One of the most frequently asked, and hard to figure out, questions related to WebObjects is: "My application keeps using old values from the database. How do I ensure it gets fresh data?"

Caveats and Warnings

edit

Until someone else wants to write a chapter on exactly what's going on, and what the Enterprise Objects Framework is doing, that will remain unsaid on this site. But do understand that EOF is attempting to be efficient and not go to the database more often than necessary --- since a db transaction is relatively expensive. Every choice you make in this area is really a trade off between efficiency of your app and 'freshness' of your db values. Depending on the requirements of your app, different choices may be called for.

Some of these methods may also affect 'optimistic locking' behavior, depending on what optimistic locking behavior is necessary. A chapter on OptimisticLockingTechniques in WO/EOF would be welcome, because effectively using optimistic locking (taking account both of values changed by other app instance, and other sessions in the same instance) can be trickier than one would think.

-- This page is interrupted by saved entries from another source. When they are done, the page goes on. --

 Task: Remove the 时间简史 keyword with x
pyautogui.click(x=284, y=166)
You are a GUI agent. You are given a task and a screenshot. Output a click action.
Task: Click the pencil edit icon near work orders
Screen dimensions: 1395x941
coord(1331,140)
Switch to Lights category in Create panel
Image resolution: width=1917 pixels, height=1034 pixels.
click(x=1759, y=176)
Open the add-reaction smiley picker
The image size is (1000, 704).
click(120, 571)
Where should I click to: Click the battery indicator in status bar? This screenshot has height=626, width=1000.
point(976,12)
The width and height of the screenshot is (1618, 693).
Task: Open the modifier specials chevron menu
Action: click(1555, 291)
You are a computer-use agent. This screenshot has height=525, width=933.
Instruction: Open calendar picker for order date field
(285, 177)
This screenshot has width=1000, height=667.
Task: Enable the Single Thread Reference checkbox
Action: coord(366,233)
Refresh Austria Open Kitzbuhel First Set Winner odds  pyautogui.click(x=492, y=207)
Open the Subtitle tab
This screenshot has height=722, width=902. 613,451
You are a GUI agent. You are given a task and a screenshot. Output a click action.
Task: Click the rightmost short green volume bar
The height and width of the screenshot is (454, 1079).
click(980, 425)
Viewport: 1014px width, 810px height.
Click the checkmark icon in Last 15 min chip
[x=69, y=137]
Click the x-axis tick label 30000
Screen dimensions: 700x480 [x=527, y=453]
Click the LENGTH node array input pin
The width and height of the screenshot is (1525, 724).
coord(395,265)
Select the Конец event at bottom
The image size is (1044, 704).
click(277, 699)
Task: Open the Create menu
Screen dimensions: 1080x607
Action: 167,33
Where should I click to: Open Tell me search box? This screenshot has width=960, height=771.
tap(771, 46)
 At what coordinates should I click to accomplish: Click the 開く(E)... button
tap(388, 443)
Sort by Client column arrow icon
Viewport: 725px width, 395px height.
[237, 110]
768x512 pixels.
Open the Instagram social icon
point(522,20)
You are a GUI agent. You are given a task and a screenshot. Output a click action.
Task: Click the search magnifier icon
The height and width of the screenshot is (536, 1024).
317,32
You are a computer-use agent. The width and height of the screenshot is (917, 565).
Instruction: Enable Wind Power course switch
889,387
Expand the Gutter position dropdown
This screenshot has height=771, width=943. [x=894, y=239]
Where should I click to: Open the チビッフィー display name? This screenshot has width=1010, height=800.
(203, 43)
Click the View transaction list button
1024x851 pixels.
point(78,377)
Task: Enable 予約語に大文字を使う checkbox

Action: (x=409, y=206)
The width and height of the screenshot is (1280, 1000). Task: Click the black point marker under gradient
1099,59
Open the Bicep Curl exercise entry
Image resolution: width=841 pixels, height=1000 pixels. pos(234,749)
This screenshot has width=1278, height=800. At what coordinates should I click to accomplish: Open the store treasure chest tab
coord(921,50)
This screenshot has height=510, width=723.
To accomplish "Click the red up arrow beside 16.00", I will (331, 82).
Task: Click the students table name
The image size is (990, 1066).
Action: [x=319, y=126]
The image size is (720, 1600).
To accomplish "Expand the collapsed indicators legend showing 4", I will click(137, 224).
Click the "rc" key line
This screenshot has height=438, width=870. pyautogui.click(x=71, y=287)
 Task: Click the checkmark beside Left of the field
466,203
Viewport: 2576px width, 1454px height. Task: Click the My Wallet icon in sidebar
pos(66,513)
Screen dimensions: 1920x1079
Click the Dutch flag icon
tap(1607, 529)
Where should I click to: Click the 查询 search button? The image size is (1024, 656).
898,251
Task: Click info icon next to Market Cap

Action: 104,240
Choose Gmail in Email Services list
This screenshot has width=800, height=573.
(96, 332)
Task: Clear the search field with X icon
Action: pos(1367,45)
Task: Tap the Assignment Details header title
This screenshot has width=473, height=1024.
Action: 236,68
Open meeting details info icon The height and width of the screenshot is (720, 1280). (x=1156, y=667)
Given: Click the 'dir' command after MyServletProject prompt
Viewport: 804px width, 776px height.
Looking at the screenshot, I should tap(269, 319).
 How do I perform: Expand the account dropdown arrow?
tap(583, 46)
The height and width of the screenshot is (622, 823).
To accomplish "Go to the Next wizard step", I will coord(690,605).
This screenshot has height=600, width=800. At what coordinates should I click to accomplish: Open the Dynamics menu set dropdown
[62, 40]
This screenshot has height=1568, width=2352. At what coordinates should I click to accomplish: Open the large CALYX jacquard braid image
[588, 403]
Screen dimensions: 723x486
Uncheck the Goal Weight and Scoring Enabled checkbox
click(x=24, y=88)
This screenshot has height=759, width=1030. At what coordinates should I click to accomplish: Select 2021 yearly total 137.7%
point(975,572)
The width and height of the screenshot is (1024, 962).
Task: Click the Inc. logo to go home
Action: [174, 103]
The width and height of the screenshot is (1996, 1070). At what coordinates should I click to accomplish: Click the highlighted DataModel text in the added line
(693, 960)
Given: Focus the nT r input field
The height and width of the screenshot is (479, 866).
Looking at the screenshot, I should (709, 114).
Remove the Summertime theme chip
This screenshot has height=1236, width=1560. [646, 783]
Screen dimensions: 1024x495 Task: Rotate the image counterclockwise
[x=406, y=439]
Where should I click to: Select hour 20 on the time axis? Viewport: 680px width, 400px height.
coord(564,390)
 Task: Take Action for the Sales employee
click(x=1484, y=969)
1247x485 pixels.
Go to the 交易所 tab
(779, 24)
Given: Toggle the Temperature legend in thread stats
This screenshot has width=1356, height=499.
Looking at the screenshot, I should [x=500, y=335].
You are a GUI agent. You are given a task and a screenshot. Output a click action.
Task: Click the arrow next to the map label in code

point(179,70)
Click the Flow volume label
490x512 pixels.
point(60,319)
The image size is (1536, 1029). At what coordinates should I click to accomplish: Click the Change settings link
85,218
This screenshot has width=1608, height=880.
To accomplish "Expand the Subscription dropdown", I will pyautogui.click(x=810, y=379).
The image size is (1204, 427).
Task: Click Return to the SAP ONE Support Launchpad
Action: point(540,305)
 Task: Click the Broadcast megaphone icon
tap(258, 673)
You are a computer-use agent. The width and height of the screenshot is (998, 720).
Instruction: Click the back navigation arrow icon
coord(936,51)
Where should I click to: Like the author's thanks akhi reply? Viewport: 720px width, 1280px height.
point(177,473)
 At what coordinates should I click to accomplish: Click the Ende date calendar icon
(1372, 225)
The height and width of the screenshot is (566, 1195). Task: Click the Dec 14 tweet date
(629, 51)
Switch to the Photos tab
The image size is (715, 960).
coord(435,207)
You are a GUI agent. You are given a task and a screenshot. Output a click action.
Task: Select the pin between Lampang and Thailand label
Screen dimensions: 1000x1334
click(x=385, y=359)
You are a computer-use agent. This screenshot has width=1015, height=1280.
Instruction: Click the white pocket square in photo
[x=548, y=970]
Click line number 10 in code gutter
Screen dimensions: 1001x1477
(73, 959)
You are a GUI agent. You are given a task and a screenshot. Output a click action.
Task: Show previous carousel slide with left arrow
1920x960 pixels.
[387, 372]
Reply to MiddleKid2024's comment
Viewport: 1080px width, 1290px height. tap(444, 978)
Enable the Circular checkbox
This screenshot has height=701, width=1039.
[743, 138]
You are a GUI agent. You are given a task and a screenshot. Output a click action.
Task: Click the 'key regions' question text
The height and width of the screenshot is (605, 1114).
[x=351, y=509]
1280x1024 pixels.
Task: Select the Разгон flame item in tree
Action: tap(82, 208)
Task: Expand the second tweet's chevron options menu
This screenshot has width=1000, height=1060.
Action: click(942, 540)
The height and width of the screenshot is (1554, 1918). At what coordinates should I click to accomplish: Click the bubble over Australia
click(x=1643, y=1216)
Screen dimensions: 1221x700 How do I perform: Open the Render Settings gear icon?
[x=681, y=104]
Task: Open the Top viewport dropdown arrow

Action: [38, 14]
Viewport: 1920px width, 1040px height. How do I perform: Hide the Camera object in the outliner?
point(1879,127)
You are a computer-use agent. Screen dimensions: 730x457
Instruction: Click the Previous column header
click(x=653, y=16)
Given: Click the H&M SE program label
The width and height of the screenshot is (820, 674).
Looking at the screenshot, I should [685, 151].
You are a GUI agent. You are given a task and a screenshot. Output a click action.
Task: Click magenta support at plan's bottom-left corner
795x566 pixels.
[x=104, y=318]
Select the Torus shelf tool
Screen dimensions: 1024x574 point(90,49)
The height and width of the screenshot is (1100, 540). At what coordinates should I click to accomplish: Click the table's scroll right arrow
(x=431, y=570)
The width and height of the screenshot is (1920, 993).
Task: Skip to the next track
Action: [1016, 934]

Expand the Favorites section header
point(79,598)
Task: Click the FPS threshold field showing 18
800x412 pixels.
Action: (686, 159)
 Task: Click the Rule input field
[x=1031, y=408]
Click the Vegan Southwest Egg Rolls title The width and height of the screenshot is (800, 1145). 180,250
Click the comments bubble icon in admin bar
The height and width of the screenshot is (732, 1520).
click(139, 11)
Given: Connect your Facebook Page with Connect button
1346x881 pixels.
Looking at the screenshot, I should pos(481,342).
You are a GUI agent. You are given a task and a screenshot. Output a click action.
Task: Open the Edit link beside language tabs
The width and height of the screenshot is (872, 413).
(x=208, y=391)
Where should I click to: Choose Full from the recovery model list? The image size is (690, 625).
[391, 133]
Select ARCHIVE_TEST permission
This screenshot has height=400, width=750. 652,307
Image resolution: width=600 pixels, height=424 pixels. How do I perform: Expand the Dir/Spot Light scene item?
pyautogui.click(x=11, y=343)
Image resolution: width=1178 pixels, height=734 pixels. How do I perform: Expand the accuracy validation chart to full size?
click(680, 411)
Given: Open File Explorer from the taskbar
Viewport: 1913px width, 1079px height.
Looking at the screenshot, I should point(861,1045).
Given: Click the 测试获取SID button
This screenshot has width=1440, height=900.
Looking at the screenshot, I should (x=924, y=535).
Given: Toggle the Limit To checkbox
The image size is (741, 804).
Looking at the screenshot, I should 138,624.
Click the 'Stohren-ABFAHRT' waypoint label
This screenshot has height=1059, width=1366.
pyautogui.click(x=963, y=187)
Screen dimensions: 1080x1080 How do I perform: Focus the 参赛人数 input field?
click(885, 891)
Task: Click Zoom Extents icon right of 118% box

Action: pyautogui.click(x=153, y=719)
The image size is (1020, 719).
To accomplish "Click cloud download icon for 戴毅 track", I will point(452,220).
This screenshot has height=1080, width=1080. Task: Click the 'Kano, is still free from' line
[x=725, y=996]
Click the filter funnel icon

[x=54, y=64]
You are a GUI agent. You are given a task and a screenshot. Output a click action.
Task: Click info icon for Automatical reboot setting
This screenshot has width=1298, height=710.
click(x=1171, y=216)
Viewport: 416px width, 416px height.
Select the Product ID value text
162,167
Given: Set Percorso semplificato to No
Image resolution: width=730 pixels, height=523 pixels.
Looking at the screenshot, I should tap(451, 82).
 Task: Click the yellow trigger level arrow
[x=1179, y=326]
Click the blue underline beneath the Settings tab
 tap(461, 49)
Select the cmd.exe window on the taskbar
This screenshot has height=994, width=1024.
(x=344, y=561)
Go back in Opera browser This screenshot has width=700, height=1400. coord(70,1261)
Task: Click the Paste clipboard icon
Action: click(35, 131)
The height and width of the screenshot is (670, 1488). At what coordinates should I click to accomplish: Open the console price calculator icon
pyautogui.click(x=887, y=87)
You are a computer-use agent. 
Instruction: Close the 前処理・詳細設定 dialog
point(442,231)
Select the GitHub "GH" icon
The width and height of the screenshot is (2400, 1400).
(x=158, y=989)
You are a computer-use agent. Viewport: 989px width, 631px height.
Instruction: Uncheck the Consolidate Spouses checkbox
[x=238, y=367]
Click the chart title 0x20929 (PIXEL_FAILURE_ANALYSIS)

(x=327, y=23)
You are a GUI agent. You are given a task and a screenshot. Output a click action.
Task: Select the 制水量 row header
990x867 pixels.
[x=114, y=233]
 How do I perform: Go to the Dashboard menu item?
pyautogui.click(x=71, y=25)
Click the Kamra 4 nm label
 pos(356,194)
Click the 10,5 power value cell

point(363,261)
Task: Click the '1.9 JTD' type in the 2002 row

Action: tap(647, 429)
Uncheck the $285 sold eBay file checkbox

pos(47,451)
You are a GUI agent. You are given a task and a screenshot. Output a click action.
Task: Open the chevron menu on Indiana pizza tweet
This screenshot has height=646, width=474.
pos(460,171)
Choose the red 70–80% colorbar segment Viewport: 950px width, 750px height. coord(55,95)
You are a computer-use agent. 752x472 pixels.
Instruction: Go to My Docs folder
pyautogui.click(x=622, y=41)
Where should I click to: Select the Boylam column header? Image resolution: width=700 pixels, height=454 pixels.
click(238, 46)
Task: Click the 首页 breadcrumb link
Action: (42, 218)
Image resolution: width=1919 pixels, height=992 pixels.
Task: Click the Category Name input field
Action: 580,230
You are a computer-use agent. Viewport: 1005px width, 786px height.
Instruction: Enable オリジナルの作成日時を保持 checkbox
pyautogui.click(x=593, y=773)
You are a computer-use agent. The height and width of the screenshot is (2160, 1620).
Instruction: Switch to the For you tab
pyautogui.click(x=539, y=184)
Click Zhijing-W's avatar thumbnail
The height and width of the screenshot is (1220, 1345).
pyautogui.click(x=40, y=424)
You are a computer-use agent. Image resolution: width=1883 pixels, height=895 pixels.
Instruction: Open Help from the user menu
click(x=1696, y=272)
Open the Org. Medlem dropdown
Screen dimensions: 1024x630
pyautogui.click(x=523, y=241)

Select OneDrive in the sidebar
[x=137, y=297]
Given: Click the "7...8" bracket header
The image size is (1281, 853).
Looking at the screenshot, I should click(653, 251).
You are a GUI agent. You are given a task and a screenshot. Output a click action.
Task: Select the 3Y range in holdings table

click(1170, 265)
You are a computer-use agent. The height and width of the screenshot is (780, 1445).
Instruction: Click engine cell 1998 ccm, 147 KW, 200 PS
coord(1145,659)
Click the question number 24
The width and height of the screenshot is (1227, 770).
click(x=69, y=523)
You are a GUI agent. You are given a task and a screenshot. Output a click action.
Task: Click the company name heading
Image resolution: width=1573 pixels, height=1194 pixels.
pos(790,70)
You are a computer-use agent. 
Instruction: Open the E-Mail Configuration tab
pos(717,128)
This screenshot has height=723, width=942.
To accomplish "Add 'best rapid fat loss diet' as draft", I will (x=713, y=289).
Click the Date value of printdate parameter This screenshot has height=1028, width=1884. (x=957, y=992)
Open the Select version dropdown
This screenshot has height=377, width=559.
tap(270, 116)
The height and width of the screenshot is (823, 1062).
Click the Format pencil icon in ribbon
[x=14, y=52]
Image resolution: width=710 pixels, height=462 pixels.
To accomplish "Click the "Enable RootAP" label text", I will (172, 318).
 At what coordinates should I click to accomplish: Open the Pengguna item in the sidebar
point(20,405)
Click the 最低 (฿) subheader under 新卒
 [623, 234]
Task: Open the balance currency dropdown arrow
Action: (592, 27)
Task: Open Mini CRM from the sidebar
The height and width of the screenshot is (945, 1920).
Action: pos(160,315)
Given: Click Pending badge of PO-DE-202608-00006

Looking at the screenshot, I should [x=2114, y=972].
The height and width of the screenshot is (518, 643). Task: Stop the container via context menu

Note: Some people have suggested that using EOFetchSpecification.setRefreshesRefetchedObjects and EOEditingContext.setDefaultFetchTimestampLag together will result in "unable to decrement snapshot" exceptions. Unfortunately, we really don't know anything more about this at this time.

But here are some ways to ensure 'freshness' of database values:

edit
  • In your Application constructor, call:
 EOEditingContext.setDefaultFetchTimestampLag(2);

This means that every EOEditingContext, when created, will insist on getting data fresh from the database that's no more than two seconds older than the EOEditingContext itself. If the EOEditingContext was created at 1:23:00, and there are snapshots on record from BEFORE 1:22:58, those snapshots won't be used, instead a new fetch to the db will be done.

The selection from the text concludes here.